### Task to complete
What is needed is an exact copy of the line that contains "Given: Navigate back" and of all later lines to the end of the records below, with no other lines.

### Supplied material

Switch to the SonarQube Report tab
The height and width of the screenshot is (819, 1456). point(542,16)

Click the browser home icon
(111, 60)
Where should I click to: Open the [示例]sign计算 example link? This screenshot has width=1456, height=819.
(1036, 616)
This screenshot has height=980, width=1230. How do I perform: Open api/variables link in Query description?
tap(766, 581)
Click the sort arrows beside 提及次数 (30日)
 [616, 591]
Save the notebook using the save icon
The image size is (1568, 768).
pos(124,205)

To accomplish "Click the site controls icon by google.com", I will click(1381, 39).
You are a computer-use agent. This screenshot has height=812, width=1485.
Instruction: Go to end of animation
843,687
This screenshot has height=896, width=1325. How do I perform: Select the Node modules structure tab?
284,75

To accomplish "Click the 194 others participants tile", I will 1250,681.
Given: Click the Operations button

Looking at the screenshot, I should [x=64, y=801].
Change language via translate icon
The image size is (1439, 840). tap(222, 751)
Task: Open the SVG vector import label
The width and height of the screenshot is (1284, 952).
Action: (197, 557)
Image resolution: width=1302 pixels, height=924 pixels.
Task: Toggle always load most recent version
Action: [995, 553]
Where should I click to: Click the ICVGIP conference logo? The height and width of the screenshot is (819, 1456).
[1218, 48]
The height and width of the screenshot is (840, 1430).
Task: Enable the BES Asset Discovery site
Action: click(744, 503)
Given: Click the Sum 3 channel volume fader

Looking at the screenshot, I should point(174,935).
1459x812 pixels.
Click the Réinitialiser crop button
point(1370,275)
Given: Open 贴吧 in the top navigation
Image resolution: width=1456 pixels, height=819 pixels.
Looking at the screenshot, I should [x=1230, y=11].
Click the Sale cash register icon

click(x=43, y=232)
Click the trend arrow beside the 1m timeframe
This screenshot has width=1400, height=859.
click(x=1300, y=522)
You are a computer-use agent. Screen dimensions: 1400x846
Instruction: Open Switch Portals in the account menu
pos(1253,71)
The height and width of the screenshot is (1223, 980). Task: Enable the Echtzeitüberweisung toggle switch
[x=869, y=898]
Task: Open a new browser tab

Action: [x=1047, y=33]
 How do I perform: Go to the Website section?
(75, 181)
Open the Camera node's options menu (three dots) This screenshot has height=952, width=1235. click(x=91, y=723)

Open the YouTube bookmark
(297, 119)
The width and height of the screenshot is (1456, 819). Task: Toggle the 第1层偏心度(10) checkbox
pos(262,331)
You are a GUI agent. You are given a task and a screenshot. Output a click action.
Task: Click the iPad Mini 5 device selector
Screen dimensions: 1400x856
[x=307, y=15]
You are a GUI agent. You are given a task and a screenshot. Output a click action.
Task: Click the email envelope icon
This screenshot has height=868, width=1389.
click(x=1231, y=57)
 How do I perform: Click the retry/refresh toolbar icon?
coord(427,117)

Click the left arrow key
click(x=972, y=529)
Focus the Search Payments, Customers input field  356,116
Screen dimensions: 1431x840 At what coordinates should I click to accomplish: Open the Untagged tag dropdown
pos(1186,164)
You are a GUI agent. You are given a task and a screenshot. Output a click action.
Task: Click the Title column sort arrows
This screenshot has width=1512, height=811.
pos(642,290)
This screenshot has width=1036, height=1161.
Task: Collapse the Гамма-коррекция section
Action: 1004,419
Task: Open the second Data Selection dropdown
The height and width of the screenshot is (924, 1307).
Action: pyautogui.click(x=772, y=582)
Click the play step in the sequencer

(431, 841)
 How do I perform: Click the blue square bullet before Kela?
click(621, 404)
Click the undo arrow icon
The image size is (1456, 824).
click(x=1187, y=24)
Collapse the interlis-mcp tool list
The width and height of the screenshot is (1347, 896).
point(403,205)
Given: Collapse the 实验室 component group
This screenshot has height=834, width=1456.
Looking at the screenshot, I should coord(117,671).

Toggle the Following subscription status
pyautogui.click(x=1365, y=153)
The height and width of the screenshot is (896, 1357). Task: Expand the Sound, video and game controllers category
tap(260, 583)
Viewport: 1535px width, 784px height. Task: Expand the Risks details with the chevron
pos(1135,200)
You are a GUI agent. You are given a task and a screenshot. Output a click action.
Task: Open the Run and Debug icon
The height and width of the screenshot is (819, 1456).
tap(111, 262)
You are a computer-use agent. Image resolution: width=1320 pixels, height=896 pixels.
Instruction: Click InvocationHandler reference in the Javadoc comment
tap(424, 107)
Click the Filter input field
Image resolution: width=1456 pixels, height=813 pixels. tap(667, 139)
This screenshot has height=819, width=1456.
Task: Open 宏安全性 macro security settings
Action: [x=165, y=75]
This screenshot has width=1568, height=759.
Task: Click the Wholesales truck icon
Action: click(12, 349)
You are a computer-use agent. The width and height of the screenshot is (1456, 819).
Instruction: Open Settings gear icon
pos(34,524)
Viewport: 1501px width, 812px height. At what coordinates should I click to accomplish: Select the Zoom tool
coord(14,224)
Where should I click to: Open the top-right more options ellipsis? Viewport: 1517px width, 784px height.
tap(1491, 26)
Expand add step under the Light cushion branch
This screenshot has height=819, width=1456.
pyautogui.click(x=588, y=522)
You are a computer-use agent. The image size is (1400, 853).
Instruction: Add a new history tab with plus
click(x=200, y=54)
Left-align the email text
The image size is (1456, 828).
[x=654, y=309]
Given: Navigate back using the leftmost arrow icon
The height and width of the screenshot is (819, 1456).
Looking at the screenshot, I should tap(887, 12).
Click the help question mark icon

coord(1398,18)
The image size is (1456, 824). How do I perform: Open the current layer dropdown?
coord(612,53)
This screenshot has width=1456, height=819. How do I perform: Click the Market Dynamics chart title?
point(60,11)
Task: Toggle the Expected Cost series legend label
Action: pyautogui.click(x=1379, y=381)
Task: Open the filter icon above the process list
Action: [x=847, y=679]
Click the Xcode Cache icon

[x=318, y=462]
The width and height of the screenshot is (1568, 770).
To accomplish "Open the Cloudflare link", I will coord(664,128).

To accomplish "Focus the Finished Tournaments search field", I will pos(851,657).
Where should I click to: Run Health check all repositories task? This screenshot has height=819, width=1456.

### Written answer
Given: Navigate back using the leftmost arrow icon
The height and width of the screenshot is (819, 1456).
Looking at the screenshot, I should tap(887, 12).
Click the help question mark icon

coord(1398,18)
The image size is (1456, 824). How do I perform: Open the current layer dropdown?
coord(612,53)
This screenshot has width=1456, height=819. How do I perform: Click the Market Dynamics chart title?
point(60,11)
Task: Toggle the Expected Cost series legend label
Action: pyautogui.click(x=1379, y=381)
Task: Open the filter icon above the process list
Action: [x=847, y=679]
Click the Xcode Cache icon

[x=318, y=462]
The width and height of the screenshot is (1568, 770).
To accomplish "Open the Cloudflare link", I will coord(664,128).

To accomplish "Focus the Finished Tournaments search field", I will pos(851,657).
Where should I click to: Run Health check all repositories task? This screenshot has height=819, width=1456.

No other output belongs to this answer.